▶ Work task:
Among the lines below, keep only those from the one containing "Expand the Cases sub-feature privileges" through the one containing "Turn on the", and reproduce them exactly.

Stored data entries
----
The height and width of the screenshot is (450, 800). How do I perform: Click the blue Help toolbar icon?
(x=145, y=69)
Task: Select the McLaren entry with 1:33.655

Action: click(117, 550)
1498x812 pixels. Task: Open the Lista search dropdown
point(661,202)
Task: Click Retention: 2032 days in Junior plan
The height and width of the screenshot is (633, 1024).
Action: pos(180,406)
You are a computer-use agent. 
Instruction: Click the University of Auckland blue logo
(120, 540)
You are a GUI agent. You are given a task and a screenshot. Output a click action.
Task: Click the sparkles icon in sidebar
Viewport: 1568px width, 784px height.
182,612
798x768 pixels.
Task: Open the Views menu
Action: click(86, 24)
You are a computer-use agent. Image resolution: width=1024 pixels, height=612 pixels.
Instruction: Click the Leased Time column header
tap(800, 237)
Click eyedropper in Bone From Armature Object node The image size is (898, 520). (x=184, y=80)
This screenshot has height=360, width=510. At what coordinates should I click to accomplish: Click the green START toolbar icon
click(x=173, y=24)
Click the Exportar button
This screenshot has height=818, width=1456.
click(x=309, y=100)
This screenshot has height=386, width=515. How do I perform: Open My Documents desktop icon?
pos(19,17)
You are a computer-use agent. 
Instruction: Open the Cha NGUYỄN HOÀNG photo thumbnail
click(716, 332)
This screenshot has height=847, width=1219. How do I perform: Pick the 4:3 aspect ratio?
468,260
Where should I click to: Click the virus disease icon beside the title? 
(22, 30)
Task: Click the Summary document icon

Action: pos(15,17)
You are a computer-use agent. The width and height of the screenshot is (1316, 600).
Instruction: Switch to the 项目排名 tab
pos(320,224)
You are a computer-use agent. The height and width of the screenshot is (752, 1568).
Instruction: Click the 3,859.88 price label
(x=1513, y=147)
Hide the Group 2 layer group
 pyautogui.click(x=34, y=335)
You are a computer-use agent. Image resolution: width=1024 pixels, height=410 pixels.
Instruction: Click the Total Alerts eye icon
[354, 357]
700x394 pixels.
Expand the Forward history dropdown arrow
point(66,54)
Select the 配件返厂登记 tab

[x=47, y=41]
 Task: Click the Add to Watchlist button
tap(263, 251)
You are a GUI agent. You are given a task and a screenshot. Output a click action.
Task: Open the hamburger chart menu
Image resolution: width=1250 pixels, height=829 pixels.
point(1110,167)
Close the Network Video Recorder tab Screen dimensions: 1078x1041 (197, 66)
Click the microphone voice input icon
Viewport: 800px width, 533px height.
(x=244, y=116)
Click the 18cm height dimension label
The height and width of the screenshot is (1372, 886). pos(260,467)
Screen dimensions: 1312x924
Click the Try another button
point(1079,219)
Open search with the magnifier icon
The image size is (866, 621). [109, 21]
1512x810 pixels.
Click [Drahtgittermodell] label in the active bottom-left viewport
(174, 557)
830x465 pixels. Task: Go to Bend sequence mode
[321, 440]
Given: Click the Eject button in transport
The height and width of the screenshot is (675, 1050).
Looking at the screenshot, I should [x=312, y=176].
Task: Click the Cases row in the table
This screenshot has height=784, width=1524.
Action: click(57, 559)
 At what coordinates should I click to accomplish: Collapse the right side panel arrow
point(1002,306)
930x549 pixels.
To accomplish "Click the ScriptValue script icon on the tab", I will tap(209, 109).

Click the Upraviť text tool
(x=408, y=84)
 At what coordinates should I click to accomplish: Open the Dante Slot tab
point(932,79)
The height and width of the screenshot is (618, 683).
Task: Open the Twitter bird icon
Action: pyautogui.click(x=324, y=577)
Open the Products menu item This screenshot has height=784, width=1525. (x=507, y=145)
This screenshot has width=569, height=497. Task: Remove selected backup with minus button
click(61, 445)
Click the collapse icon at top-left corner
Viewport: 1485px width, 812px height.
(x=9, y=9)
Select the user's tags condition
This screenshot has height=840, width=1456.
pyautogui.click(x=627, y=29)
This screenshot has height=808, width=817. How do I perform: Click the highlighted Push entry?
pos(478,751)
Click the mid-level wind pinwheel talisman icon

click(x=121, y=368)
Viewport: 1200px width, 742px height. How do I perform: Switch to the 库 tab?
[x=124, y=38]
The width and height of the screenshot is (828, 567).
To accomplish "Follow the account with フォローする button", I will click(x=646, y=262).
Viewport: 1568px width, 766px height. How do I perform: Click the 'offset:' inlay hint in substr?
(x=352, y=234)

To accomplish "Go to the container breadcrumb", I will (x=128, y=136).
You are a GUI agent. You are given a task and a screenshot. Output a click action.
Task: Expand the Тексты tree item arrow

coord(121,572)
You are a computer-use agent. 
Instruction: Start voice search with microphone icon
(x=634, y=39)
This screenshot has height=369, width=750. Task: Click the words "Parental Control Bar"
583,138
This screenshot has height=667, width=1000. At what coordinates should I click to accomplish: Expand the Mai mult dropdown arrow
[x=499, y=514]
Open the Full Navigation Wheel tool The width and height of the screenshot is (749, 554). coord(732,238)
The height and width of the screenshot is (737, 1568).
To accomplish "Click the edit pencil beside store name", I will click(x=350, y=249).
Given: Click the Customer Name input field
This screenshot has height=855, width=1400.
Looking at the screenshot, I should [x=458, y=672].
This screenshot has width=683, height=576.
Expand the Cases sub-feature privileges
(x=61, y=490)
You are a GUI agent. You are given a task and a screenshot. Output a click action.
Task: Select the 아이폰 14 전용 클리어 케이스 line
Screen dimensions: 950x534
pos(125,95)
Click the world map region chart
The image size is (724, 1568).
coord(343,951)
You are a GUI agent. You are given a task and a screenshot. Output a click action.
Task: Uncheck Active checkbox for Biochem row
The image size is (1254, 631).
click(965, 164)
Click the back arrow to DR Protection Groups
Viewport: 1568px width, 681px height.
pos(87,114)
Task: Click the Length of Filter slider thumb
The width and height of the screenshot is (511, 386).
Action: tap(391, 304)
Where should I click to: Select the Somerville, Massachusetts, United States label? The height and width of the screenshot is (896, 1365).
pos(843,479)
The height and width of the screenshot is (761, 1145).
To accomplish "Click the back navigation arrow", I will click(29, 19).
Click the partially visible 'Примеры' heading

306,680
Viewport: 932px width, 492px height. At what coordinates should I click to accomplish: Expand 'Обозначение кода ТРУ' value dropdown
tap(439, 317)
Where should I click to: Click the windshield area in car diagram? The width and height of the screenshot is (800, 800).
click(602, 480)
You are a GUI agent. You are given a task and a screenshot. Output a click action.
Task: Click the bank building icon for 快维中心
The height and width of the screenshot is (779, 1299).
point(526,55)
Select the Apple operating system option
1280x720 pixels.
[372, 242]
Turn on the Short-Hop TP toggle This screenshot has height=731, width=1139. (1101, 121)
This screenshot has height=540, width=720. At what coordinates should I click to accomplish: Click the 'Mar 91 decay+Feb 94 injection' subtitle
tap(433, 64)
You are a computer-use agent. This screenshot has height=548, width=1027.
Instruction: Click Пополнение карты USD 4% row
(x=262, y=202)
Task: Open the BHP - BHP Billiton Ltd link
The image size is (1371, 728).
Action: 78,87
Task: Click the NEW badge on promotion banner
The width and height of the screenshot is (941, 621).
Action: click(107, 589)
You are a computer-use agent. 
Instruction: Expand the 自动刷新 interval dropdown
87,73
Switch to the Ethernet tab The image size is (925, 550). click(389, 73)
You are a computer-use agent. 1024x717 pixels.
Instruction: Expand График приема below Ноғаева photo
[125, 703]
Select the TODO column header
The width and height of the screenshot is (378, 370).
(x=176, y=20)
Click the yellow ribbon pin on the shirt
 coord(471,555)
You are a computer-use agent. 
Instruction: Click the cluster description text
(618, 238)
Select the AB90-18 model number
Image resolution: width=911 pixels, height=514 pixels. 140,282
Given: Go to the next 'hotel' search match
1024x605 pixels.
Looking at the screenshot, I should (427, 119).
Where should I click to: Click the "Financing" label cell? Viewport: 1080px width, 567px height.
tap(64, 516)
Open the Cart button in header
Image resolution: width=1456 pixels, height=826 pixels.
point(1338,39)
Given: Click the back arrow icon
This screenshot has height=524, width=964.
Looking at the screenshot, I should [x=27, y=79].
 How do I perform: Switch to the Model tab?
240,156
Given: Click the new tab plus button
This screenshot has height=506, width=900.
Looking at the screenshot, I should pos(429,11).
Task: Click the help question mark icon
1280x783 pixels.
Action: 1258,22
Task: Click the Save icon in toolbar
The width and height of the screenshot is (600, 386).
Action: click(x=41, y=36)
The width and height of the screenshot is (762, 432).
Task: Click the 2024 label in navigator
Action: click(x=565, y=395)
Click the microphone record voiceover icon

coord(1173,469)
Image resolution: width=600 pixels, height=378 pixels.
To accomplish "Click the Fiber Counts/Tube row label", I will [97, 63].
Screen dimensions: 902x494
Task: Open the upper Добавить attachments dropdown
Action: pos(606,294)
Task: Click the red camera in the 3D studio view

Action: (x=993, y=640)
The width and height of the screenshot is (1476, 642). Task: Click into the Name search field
----
▶ Response area:
Expand the Cases sub-feature privileges
(x=61, y=490)
You are a GUI agent. You are given a task and a screenshot. Output a click action.
Task: Select the 아이폰 14 전용 클리어 케이스 line
Screen dimensions: 950x534
pos(125,95)
Click the world map region chart
The image size is (724, 1568).
coord(343,951)
You are a GUI agent. You are given a task and a screenshot. Output a click action.
Task: Uncheck Active checkbox for Biochem row
The image size is (1254, 631).
click(965, 164)
Click the back arrow to DR Protection Groups
Viewport: 1568px width, 681px height.
pos(87,114)
Task: Click the Length of Filter slider thumb
The width and height of the screenshot is (511, 386).
Action: tap(391, 304)
Where should I click to: Select the Somerville, Massachusetts, United States label? The height and width of the screenshot is (896, 1365).
pos(843,479)
The height and width of the screenshot is (761, 1145).
To accomplish "Click the back navigation arrow", I will click(29, 19).
Click the partially visible 'Примеры' heading

306,680
Viewport: 932px width, 492px height. At what coordinates should I click to accomplish: Expand 'Обозначение кода ТРУ' value dropdown
tap(439, 317)
Where should I click to: Click the windshield area in car diagram? The width and height of the screenshot is (800, 800).
click(602, 480)
You are a GUI agent. You are given a task and a screenshot. Output a click action.
Task: Click the bank building icon for 快维中心
The height and width of the screenshot is (779, 1299).
point(526,55)
Select the Apple operating system option
1280x720 pixels.
[372, 242]
Turn on the Short-Hop TP toggle This screenshot has height=731, width=1139. (1101, 121)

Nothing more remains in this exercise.